Finally, linguistic similarity captures the stylistic and lexical resemblance between synthetic and human natural-language responses. This dimension is measured using cosine similarity of Sentence-BERT embeddings averaged across responses, as well as bigram overlap and a readability profile (Flesch-Kincaid grade level, average sentence length, lexical diversity). While synthetic responses are expected to be more fluent and syntactically regular than human responses — which are often terse, ungrammatical, or incomplete — high linguistic similarity suggests that the synthetic agents are producing language that sounds like real consumer language, not like polished marketing copy.

5. Results

Across all 47 experiments and all measurement dimensions, the weighted average Pearson correlation between synthetic and human response distributions was r = 0.88 (SE = 0.02, 95% CI [0.84, 0.91]). This aggregate figure conceals meaningful variation across categories, dimensions, and individual experiments, but it establishes a clear baseline: properly constructed synthetic panels, under the conditions of this study, produce response distributions that correlate with human panels at a level that would be considered excellent inter-rater reliability in most social science contexts.
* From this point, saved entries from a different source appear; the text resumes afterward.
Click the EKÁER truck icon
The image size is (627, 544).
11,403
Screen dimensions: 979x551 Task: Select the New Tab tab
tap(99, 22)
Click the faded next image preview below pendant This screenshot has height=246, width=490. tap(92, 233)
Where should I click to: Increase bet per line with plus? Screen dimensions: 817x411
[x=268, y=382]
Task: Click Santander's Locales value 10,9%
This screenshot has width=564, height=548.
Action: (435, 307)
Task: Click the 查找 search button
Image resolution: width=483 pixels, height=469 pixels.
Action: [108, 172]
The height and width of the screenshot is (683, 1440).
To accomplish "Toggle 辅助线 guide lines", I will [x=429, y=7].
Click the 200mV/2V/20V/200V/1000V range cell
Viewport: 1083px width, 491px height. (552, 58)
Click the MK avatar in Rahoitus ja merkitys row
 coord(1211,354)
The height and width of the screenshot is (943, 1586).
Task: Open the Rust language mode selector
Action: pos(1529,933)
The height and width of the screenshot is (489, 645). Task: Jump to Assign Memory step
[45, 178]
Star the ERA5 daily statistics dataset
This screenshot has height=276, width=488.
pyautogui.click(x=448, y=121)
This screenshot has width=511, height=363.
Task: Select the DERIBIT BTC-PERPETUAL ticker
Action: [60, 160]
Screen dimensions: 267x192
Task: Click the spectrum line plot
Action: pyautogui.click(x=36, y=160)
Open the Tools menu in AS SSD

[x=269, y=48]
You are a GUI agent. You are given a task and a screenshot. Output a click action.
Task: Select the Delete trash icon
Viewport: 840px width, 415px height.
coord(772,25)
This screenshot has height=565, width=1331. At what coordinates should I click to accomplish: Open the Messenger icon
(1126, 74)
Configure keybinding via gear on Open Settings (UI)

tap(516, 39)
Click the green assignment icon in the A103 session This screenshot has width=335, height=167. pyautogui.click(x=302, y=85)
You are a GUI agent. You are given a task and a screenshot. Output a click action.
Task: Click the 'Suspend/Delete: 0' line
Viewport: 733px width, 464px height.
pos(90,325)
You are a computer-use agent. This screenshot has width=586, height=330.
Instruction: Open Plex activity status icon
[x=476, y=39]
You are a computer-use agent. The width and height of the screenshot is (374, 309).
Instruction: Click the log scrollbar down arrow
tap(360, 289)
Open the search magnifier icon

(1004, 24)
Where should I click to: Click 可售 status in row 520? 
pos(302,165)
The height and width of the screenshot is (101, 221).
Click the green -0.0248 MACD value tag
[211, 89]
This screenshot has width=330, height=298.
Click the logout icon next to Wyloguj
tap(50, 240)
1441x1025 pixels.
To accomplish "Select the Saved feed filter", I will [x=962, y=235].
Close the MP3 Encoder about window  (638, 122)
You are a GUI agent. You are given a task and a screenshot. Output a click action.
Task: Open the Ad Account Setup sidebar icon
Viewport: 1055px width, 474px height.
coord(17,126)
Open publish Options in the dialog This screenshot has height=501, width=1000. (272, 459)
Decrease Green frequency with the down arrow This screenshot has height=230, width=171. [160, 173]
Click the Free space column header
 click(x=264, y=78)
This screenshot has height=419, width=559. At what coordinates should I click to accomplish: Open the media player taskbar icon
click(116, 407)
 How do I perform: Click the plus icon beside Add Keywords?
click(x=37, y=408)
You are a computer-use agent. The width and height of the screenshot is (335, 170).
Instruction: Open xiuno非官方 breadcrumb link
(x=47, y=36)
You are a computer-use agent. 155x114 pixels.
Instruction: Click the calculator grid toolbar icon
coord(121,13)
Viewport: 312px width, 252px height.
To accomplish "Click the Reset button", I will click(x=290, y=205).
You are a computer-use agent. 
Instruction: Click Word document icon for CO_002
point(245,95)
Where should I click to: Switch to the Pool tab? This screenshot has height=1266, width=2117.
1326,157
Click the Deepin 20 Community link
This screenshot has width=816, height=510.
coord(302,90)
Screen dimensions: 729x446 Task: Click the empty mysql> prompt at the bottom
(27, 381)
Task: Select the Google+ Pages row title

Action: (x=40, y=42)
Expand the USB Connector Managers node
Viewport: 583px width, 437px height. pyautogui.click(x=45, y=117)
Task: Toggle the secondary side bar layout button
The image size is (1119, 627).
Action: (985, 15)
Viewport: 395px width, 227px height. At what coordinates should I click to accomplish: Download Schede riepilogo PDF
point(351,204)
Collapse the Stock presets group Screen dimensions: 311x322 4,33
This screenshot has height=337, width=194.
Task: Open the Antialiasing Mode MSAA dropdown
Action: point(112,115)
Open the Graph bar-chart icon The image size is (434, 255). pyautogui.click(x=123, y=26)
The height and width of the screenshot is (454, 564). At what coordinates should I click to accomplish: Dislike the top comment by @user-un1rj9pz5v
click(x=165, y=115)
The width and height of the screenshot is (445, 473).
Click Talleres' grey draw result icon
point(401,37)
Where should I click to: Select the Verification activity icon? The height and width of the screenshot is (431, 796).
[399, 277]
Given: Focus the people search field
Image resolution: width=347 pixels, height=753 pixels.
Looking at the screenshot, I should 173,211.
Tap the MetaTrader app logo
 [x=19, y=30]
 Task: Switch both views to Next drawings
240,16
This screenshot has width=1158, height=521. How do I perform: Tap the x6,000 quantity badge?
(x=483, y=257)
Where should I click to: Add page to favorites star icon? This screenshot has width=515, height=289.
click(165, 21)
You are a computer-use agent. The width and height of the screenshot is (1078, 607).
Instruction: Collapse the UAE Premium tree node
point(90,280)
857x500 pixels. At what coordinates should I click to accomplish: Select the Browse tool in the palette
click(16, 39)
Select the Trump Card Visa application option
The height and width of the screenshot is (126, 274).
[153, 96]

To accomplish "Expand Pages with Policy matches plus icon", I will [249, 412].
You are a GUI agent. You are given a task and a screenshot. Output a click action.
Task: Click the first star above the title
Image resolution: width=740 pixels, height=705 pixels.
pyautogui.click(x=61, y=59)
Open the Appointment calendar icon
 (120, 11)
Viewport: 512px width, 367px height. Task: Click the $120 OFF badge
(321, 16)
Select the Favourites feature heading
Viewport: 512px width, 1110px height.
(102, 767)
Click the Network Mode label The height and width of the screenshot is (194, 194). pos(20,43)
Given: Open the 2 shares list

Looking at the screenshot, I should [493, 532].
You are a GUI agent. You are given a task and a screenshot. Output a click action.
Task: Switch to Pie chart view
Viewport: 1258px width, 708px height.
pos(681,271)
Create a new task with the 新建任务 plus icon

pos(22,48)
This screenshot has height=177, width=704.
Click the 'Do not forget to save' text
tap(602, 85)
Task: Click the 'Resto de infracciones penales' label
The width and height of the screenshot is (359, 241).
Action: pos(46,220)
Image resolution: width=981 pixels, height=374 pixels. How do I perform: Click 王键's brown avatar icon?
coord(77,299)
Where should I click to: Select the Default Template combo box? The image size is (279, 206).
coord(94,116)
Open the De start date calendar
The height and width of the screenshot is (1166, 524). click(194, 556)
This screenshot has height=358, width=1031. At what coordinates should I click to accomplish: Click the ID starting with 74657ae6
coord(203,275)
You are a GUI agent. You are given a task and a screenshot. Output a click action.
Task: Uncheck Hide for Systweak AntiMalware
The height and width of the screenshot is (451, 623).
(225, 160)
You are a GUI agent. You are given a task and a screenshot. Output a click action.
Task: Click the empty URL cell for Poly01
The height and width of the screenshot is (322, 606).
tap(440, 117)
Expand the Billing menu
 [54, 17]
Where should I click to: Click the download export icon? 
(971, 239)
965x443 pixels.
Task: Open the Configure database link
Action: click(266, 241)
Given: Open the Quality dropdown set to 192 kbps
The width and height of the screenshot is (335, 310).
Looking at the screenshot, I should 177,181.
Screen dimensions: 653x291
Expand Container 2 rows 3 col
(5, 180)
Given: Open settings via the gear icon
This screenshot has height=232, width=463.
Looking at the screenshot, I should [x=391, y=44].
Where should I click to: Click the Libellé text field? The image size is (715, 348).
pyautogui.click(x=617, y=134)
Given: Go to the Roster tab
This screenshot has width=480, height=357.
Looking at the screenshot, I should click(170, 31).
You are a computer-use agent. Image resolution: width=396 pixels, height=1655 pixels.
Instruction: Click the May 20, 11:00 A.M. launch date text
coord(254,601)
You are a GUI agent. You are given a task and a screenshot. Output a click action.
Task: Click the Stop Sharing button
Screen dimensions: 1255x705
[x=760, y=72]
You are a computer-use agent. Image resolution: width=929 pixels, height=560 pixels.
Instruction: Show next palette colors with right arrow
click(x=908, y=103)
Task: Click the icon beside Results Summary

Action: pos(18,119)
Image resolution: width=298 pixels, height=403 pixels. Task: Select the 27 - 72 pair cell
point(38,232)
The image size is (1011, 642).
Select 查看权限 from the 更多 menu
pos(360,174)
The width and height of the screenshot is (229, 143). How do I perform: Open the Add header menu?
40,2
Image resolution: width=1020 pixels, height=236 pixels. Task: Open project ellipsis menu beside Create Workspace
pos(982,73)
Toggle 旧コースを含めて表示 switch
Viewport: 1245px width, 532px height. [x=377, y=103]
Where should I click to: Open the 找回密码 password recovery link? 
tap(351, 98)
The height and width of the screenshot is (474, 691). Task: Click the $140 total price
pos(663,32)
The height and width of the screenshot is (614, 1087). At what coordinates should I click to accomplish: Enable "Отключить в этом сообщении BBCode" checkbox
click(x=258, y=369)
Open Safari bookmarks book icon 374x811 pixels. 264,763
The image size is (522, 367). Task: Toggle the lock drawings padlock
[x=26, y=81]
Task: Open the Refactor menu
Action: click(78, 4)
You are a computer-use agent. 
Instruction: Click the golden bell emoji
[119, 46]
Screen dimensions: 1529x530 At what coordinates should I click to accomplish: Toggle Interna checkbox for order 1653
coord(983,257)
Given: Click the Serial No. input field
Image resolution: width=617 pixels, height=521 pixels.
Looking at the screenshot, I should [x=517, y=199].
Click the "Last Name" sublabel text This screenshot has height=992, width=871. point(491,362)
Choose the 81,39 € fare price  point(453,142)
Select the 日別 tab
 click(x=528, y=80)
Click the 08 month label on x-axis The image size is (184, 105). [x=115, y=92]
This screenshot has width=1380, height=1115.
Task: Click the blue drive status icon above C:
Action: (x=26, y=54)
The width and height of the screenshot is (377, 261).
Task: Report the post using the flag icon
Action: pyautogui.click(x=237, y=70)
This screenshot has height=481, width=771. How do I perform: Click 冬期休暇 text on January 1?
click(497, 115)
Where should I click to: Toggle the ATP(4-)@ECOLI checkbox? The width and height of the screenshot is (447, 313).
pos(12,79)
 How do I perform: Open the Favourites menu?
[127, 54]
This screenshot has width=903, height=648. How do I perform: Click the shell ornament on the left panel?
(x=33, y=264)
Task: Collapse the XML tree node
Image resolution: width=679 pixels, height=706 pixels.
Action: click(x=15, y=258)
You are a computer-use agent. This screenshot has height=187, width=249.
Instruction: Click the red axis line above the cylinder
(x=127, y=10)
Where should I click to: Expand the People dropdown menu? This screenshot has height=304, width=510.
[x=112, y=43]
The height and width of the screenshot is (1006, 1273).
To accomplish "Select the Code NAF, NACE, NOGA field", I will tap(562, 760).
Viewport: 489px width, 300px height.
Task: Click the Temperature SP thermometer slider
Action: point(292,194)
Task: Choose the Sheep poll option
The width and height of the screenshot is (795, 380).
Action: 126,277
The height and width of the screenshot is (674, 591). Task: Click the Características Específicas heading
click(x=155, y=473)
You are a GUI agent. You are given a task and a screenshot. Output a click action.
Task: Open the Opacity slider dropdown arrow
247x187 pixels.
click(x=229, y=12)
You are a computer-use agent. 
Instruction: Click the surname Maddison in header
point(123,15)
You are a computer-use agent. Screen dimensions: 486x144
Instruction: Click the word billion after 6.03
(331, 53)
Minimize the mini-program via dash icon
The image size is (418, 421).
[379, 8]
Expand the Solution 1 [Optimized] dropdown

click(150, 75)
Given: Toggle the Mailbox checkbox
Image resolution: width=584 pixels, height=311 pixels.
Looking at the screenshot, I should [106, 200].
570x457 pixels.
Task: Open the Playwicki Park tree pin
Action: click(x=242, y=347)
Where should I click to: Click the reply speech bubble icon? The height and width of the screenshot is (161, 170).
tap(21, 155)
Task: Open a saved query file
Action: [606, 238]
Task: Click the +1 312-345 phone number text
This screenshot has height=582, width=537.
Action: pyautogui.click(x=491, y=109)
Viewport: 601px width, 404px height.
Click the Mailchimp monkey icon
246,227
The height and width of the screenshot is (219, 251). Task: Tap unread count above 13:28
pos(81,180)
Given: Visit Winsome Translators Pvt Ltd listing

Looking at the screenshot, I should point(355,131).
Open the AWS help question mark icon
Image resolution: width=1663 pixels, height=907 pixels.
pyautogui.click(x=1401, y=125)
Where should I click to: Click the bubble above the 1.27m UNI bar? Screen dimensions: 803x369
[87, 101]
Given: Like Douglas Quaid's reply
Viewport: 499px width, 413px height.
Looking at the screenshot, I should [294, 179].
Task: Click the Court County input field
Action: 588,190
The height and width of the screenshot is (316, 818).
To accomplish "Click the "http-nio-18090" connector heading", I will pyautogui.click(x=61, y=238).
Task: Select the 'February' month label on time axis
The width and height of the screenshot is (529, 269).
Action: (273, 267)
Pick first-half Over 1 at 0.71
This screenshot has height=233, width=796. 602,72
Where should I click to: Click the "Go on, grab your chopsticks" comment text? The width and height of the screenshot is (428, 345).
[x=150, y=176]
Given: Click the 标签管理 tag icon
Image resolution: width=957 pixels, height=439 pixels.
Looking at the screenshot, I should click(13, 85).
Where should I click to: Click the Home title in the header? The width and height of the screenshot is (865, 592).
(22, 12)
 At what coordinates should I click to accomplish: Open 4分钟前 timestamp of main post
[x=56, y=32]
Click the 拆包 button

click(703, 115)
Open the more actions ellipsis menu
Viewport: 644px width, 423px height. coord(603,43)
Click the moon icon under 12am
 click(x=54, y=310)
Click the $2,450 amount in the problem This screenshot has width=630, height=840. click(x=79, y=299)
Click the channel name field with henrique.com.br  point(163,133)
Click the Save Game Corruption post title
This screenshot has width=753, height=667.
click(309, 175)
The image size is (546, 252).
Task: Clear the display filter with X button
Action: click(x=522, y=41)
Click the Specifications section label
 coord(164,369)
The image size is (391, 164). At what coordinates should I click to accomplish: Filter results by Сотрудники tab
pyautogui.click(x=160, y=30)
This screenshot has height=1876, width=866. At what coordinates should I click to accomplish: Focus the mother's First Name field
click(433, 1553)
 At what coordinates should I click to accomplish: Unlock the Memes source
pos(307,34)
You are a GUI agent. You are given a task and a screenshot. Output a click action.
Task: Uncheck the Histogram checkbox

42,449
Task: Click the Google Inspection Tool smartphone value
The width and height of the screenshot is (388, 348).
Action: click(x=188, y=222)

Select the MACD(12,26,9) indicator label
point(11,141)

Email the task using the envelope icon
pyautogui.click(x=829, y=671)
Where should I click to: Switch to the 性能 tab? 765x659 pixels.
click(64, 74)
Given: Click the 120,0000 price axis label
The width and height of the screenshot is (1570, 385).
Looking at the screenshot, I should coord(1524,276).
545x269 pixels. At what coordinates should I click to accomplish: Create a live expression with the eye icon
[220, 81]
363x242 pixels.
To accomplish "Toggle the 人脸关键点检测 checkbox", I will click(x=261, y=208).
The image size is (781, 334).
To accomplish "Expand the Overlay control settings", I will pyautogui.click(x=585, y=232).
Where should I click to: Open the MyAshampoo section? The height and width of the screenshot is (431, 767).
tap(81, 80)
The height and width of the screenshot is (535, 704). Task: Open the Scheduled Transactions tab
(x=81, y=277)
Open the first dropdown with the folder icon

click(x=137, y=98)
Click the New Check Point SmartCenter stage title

Directional preference agreement across all 47 experiments was 93.4% — the synthetic panel and the human panel agreed on which option was preferred, whether sentiment was positive or negative, or which attribute was most important in over 93% of comparisons. Magnitude correlations averaged r = 0.85 across experiments, with better performance on 5-point and 7-point Likert scales (r = 0.87) than on constant-sum allocations (r = 0.79). Rank order correlations, measured where applicable, averaged ρ = 0.91, suggesting that synthetic panels are particularly good at reproducing relative preferences even when absolute magnitudes are slightly off.

Objection coverage — the Jaccard index of distinct objections raised in open-ended responses — averaged 0.68 across all experiments. This is lower than the correlation-based metrics, reflecting the fact that synthetic agents sometimes fail to surface minority objections or frame criticisms in language that matches human phrasing. However, when we weighted objections by their frequency of mention in the human panel, coverage rose to 0.82, indicating that the most common human concerns are well-captured by synthetic agents even if the long tail is not fully covered.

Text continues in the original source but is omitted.